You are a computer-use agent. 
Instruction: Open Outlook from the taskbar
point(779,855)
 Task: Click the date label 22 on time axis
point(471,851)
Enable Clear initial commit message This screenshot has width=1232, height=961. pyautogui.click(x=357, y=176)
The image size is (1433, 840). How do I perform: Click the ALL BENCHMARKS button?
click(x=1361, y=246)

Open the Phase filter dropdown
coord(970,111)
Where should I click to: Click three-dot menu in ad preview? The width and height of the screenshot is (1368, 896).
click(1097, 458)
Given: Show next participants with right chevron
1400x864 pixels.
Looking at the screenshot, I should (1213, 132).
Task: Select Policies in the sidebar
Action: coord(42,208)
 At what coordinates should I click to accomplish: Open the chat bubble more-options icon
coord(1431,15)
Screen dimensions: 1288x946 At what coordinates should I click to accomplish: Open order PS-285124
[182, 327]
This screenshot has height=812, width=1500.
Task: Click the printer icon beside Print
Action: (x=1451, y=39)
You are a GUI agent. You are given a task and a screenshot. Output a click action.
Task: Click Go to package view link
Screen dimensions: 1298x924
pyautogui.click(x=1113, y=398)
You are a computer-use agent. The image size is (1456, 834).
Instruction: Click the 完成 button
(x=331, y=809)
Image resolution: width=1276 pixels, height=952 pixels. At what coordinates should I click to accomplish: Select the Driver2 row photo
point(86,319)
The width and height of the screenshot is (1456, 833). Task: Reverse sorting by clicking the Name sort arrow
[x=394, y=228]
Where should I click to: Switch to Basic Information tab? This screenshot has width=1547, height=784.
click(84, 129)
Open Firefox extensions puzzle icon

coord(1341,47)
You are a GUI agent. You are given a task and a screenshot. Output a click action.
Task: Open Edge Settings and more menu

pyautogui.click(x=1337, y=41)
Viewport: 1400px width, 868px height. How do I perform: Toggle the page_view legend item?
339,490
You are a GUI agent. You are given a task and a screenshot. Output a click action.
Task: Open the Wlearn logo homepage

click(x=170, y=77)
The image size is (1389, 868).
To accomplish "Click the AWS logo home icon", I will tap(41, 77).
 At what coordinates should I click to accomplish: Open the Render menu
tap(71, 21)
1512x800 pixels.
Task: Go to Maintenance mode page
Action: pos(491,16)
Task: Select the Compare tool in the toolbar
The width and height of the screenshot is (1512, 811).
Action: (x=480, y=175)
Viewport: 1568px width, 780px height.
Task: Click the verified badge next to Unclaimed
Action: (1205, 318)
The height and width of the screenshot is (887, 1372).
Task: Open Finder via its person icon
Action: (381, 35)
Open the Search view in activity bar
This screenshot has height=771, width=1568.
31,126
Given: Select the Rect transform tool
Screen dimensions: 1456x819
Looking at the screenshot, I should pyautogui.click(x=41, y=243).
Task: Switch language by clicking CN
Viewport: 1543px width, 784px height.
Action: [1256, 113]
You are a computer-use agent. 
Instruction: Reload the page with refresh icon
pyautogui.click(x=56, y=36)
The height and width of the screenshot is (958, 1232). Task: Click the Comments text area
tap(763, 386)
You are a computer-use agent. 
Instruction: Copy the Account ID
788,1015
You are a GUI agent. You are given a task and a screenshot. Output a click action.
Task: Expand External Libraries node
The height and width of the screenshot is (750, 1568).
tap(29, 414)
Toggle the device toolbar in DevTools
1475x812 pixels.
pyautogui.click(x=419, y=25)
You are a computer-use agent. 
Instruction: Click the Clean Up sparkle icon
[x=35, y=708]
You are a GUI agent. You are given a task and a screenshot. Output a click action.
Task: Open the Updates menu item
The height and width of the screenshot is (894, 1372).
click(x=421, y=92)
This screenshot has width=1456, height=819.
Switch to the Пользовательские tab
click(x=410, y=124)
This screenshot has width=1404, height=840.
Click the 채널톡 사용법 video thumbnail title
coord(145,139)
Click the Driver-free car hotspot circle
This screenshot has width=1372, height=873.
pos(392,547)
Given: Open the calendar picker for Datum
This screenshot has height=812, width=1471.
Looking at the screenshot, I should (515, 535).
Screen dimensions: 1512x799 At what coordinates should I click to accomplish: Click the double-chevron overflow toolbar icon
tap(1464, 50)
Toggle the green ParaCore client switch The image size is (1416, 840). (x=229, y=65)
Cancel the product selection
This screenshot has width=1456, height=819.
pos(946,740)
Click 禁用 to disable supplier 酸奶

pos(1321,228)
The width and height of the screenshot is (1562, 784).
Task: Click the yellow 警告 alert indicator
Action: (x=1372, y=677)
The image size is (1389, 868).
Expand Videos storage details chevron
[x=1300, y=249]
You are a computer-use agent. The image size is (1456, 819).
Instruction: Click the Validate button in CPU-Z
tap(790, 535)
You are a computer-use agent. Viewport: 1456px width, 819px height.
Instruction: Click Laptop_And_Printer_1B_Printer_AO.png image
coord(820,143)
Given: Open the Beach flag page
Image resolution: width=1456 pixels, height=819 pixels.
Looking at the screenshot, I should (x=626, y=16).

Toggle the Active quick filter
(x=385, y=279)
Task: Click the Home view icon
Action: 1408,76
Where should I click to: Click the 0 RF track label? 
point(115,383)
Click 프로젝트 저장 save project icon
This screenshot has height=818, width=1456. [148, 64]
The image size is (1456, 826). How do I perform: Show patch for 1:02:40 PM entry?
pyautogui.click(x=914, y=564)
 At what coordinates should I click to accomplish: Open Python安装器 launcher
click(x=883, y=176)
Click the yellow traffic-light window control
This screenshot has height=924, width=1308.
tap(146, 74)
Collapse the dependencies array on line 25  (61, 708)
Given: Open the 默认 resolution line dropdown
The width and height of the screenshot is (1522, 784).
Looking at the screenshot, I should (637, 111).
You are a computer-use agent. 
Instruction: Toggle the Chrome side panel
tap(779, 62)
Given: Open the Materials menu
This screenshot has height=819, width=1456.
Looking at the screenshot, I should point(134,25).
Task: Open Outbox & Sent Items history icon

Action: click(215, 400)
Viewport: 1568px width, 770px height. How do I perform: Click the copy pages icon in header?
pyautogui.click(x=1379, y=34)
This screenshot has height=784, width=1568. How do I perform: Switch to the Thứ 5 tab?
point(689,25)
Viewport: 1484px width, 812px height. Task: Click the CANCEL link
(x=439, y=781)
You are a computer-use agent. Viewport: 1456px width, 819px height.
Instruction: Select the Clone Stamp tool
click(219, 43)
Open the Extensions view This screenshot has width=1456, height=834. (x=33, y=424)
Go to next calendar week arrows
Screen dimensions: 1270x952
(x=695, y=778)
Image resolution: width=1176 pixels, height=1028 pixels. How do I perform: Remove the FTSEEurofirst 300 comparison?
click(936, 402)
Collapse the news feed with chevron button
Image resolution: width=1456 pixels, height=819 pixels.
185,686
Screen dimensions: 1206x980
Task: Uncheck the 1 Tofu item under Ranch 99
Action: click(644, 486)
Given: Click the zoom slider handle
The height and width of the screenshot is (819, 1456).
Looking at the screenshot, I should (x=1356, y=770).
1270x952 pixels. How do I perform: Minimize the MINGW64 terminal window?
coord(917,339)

* [ACTIVITY]:
Take the stretch of lines above from the one containing "Where should I click to: Click the" through the one containing "Given: Open the Materials menu" and repeat it exactly, adding no other line.

* [SOLUTION FOR THIS EXERCISE]:
Where should I click to: Click the 0 RF track label? 
point(115,383)
Click 프로젝트 저장 save project icon
This screenshot has height=818, width=1456. [148, 64]
The image size is (1456, 826). How do I perform: Show patch for 1:02:40 PM entry?
pyautogui.click(x=914, y=564)
 At what coordinates should I click to accomplish: Open Python安装器 launcher
click(x=883, y=176)
Click the yellow traffic-light window control
This screenshot has height=924, width=1308.
tap(146, 74)
Collapse the dependencies array on line 25  (61, 708)
Given: Open the 默认 resolution line dropdown
The width and height of the screenshot is (1522, 784).
Looking at the screenshot, I should (637, 111).
You are a computer-use agent. 
Instruction: Toggle the Chrome side panel
tap(779, 62)
Given: Open the Materials menu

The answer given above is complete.